Side Project: The Knights Tour - TS
2025-07-13
Preface
At our final examl in "algorythm's and datastrucures 1" we had to solve the "Knights tour" problem on paper.
It was a fun excersise, but ultimatly one i could not solve without sloppy extensions under the time constraints.
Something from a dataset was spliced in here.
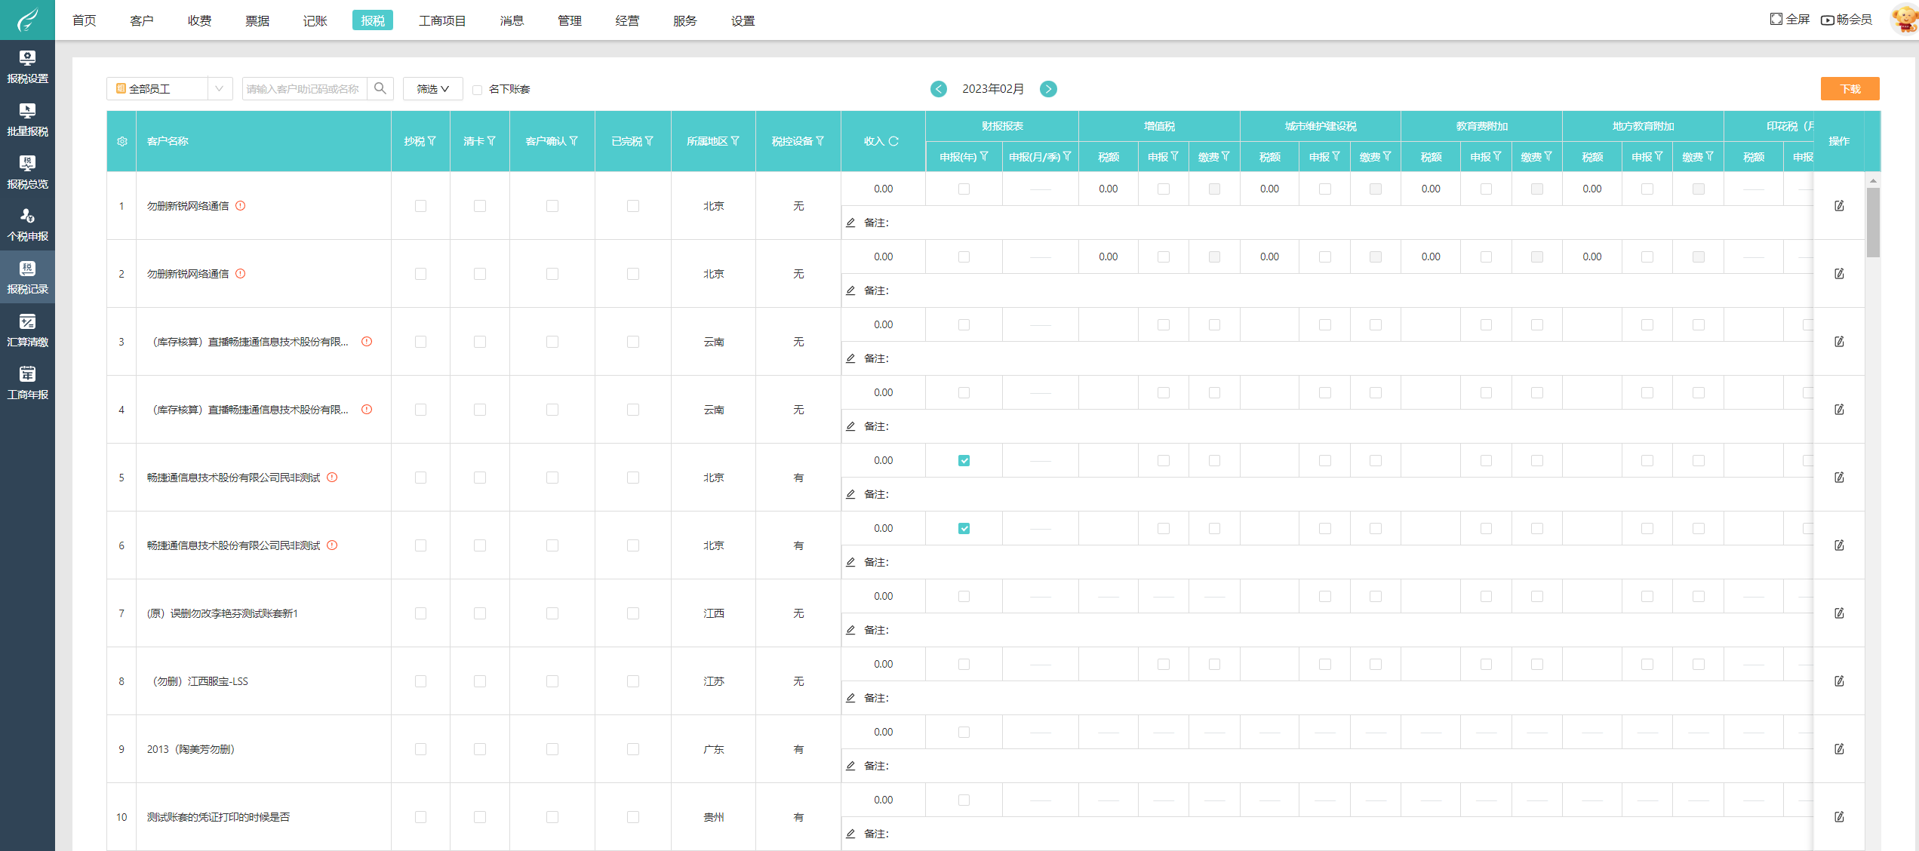Click the 报税记录 sidebar icon
The width and height of the screenshot is (1919, 851).
coord(27,278)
So i wanted to look at it again and see what i could do.
The Knights tour
Placing a Knight on any field of a chessboard of any size $x*y$. Then finding a path on said chessboard where the Knight visits every field exactly one time.
Visualization
//put in drawings
Constrains
- Only looking at boards that are cubes: $x=y:x^2$.
- We want a board where a field is visited has the corresponding move nubmer it was visited in.
The following expression describes our solved board:
$\forall x,y \in \mathbb{N}| 0 \leq x = y < length: board(x,y) \in \{1,2,\dots,lenght^2\}$
the length is the length of ether side of the board
First implementation
Mise en place
We need a simple field and initialize our board as a number matrix like the following:
interface Field {
x: number;
y: number;
}
const board: number[][] = [];
const rows: number = 6;
const cols: number = 6;
for (let i: number = 0; i < rows; i++) {
board[i] = [];
for (let j: number = 0; j < cols; j++) {
board[i][j] = 0;
}
}
And calling our logic entrypoint facade:
const found = solveForKnight(board, { x: 1, y: 0 } as Field);
console.table(board);
console.log("Found?", found);
Which looks like the following:
function solveForKnight(board: number[][], startField: Field): boolean {
const found: boolean = findKnightPath(board, startField, 1);
return found;
}
I personally like this approach because the user of this algorythm does and should not care how the algorythm itself is called/initialized.
The logic itself
The solver function itself
function findKnightPath(board: number[][], tryField: Field, level: number): boolean {
}
One of the pillers of this algorythm is the base condition. At what state do we have a solution.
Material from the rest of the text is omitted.